Patataridens

Il blog della comicità al femminile

Alessandra Racca – “Nostra signora dei calzini – deluxe”

Su Patataridens vi avevo già parlato di Alessandra Racca a proposito del suo ultimo libro “Consigli di volo per bipedi pesanti” (2016, Neo Edizioni), oggi torno a parlarvi di lei, non a proposito di un nuovo libro, bensì di un revival (mica possono avercelo solo le serie TV anni ‘90 il revival!).

Ma partiamo dal principio: Alessandra Racca è una poetessa e performer torinese, nota sulle scene e nel web come la “Signora dei calzini”.

Perché Alessandra ha scelto di essere “La signora dei calzini”?

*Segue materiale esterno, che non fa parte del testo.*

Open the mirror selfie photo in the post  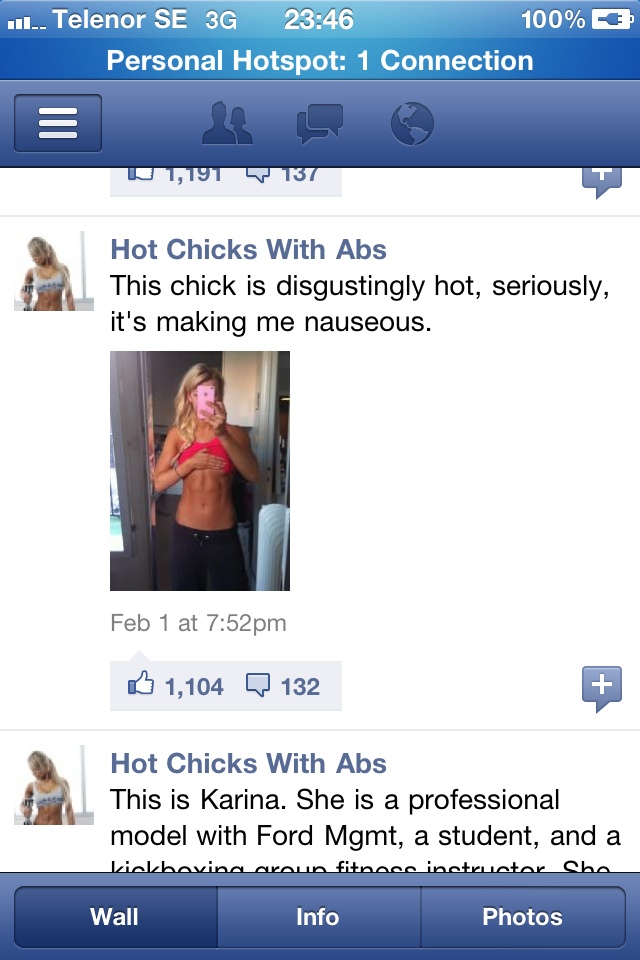coord(200,471)

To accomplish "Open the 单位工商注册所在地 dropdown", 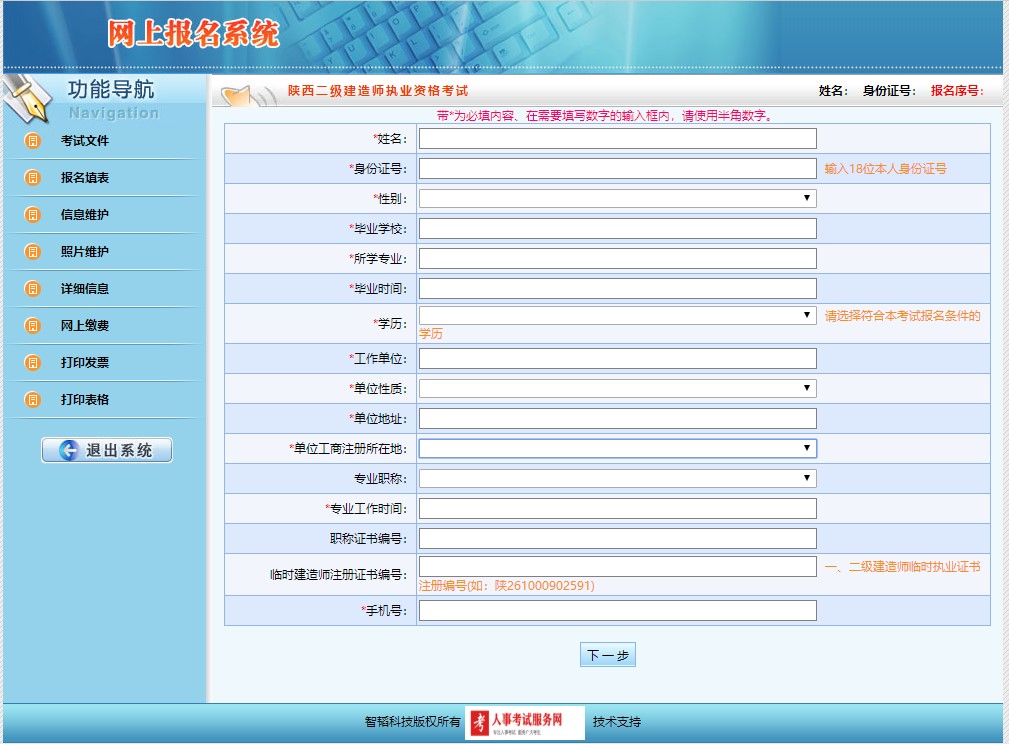I will (x=806, y=448).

Perché” si legge sul suo blog, “la poesia che amo sta dalle parti dei calzini: scalda, accompagna, colora aiuta ad andare lontano è con il corpo è materica, si sporca, ha odori è fatta di fili che si intrecciano e compaiono e scompaiono gli uni sotto e sopra gli altri, fra trama e ordito ha a che fare con ciò che a volte si perde, è nascosto, un po’ misterioso (come i calzini che scompaiono) sta fra le cose di tutti i giorni, come la lingua che parliamo (è l’eccezionale nel quotidiano, ma ha anche a che fare con ciò che è eccezionale perché quotidiano), osserva da altre prospettive (..) E poi perché è sempre bene non prendersi troppo sul serio (..)”

Tanto il suo blog, quanto i suoi spettacoli sono arguti e spassosi e le sue raccolte di poesie, ovviamente, non sono da meno.

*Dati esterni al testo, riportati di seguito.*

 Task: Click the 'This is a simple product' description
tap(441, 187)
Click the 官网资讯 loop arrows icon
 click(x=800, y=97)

Quest’anno la NEO edizioni, dopo aver pubblicato “Poesie antirughe” (2011), “L’amore non si cura con la citrosodina” (2013) e il già menzionato  “Consigli di volo per bipedi pesanti” (2016), ha deciso di ripubblicare “Nostra signora dei calzini”, libro d’esordio di Alessandra, edito dalle Ed. seed nel 2008.

Cover_125x180+5mm

Ricucito qualche forellino con un nuovo editing, spruzzato un po’ d’appretto sulla veste grafica e con l’aggiunta di alcune nuove poesie, ora i calzini sono più freschi ed eleganti che mai, pronti a tornare a essere calzati dalla loro signora, e apprezzati da tanti lettori.

Cosa dobbiamo aspettarci dal primo libro della poetessa più pop che ci sia?

Manco a dirlo poesie, ma non di quelle eteree, confuse e un po’ lagnose che troppo spesso ci rifilano ai reading (stupida io, che mi ostino a parteciparvi!), bensì testi ironici, arguti, onirici, ma allo stesso tempo terra terra; ovvero laddove di preferenza stanno i calzini.